In writing My Heart Lies Here, I tried to draw from the historical record as much as possible. However, creating believable characters around the real-life events requires an author to imagine, interpret, suppose and make choices about what might have plausibly happened at the time. Fiction can never rival history in jaw-dropping surprises; events and coincidences occur in the historical record that would appear too improbable or fantastic if included in a fictional work. My hope is that my readers pick up a work of history on the Ludlow Massacre.

Here is a list of what’s real (and what’s not) in the novel.

1.       Berwind Canyon

Much of the action that takes place in Berwind is fictional. However, the coal canyons of the Southern  Fields were, indeed, closed to public travel. This made possible a number of abuses–social workers, Red Cross volunteers, Congressional representatives and other concerned or curious humanitarian advocates never set eyes on the canyons. A Methodist circuit rider provided spiritual guidance every so often, even though most of the immigrants who filled the coal canyons were Catholic.

In fact, Colorado Fuel & Iron recruited workers in Joplin, Missouri from waves of immigrants who had been lured west with the promise of fortune and land. The new workers were then loaded on trains that traveled through the great plains of America with window shades drawn and guards in each car. The trains’ arrivals at Berwind and Delagua Canyons and the other mines were scheduled at night, leaving the passengers with no idea where they had come to or any picture of the American landscape.

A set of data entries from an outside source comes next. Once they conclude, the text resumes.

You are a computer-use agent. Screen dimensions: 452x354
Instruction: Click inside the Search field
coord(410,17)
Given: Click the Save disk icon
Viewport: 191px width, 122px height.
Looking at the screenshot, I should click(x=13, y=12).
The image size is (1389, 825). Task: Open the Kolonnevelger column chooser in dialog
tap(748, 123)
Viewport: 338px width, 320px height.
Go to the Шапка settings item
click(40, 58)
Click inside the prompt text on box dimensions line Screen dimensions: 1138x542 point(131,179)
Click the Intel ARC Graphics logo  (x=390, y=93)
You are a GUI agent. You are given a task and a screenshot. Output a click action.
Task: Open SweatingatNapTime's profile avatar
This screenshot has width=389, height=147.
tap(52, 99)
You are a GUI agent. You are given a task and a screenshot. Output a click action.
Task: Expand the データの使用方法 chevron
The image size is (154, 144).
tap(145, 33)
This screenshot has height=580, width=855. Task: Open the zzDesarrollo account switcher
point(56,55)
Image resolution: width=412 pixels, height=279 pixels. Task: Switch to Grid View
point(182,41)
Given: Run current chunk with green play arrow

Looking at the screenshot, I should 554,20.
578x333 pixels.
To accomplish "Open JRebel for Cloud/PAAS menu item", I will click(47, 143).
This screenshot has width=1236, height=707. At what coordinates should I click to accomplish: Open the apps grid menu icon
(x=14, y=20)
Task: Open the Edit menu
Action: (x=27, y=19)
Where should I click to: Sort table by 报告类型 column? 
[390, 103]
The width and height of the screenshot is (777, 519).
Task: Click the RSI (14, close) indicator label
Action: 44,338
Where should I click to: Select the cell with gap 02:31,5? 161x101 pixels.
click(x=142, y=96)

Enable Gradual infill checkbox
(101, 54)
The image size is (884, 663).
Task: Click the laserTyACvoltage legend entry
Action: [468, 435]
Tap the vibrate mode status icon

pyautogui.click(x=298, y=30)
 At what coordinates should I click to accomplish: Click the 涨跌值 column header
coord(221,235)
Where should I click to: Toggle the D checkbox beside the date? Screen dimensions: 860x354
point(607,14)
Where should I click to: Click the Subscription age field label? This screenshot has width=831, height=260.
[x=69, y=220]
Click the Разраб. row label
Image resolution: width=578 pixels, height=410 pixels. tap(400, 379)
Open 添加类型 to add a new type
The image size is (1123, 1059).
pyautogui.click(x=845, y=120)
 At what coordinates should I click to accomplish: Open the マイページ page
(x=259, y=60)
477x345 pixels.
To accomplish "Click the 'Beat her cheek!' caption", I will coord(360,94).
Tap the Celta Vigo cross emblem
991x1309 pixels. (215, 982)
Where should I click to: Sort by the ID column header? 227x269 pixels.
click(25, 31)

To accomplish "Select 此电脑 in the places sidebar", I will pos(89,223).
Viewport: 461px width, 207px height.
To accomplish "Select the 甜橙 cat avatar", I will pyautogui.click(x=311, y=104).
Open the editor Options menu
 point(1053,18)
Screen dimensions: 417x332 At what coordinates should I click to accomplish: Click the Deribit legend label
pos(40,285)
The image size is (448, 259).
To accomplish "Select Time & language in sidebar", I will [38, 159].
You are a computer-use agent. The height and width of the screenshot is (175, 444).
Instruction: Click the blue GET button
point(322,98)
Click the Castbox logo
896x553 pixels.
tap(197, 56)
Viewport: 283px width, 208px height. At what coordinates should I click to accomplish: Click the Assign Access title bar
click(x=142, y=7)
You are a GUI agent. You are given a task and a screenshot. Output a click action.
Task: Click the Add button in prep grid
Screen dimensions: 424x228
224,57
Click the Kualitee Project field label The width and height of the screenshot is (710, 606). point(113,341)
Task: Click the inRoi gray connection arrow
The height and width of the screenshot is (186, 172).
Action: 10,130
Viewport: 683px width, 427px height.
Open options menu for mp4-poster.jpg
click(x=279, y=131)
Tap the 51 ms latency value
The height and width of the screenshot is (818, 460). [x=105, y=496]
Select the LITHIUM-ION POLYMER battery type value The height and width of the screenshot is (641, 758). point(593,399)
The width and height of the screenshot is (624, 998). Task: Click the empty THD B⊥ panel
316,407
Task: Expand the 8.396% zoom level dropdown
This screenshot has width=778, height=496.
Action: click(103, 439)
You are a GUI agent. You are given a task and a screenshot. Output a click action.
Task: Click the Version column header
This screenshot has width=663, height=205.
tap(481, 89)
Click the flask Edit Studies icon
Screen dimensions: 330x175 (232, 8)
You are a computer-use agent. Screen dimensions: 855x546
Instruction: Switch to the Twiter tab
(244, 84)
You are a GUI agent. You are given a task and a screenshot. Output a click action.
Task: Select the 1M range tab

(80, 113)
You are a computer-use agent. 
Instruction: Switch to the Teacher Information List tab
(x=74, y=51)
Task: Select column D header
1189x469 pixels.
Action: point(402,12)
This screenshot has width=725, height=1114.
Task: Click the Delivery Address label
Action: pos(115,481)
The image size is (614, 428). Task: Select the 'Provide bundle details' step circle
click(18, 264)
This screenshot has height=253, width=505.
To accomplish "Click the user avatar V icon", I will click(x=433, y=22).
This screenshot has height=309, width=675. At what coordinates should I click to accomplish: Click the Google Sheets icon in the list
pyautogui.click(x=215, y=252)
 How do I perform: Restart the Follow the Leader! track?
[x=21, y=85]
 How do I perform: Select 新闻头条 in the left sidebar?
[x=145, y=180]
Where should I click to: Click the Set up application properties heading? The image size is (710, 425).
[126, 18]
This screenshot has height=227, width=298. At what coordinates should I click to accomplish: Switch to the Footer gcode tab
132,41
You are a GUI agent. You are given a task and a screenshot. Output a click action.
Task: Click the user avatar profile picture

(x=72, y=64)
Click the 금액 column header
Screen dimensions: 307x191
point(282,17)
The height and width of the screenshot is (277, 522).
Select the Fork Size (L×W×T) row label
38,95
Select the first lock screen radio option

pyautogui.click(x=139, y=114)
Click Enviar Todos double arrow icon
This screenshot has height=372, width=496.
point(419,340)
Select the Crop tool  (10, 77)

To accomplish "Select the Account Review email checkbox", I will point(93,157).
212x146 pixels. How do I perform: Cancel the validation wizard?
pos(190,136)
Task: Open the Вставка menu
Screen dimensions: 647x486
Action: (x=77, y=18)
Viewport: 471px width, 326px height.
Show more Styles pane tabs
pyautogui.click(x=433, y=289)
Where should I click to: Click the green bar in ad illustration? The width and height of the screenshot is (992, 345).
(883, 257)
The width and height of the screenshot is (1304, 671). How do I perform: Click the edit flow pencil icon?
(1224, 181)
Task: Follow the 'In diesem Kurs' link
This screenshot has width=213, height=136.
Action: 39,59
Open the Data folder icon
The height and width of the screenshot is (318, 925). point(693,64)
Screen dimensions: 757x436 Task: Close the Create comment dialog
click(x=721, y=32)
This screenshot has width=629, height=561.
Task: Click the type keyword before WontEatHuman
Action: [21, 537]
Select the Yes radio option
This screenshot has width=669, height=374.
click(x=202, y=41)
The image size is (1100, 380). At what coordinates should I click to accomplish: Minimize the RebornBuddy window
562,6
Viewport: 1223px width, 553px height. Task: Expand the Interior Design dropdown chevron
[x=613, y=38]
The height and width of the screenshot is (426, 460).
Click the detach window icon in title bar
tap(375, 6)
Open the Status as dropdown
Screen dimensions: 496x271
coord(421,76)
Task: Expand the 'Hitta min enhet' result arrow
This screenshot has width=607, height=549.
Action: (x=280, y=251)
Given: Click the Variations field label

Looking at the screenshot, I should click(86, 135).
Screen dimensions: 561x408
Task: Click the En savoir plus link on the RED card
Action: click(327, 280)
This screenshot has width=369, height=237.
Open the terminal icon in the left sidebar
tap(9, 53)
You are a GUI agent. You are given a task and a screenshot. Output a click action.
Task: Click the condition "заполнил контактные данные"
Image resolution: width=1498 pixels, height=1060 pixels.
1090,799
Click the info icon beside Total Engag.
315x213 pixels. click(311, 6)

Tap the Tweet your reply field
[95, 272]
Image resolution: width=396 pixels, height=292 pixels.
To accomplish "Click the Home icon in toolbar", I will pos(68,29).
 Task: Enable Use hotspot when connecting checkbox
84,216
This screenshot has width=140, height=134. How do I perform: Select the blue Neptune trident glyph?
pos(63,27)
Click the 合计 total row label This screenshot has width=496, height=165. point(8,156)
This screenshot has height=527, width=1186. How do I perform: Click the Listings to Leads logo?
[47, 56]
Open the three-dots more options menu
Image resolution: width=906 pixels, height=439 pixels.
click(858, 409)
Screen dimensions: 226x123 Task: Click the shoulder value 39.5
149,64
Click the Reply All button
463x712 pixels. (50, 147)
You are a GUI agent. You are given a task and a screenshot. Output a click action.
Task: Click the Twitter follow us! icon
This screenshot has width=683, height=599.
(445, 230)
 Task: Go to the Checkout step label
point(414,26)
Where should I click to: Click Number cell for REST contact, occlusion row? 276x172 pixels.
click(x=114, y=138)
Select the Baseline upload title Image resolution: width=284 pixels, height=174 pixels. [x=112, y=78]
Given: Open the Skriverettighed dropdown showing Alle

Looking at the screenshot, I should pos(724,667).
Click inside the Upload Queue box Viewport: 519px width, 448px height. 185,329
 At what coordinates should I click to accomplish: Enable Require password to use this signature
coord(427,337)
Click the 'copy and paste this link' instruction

 2.       The dynamics of the schoolhouse

There are historical anecdotes that imply that the seating in the schoolhouse was assigned by the color of a student’s skin and a student’s facility with English. Learning English was not encouraged–therefore keeping young people from growing up into active, contributing Americans who could read a ballot, understand laws, and identify injustices.

In the coal mines of Glenwood Springs, Colorado, miners were told not to interact with anyone outside their ethnic groups. For instance, Italians were told to avoid the Greeks, who were dirty and practiced a false religion, and vice versa. For decades, this system of fomenting distrust and prejudice prevented the coal field workers from organizing. Probably the biggest challenge, however, faced by the United Mine Workers of America in organizing the Southern Fields was the lack of a common language. It is estimated that some 31 languages and/or dialects were spoken in the Ludlow tent colony.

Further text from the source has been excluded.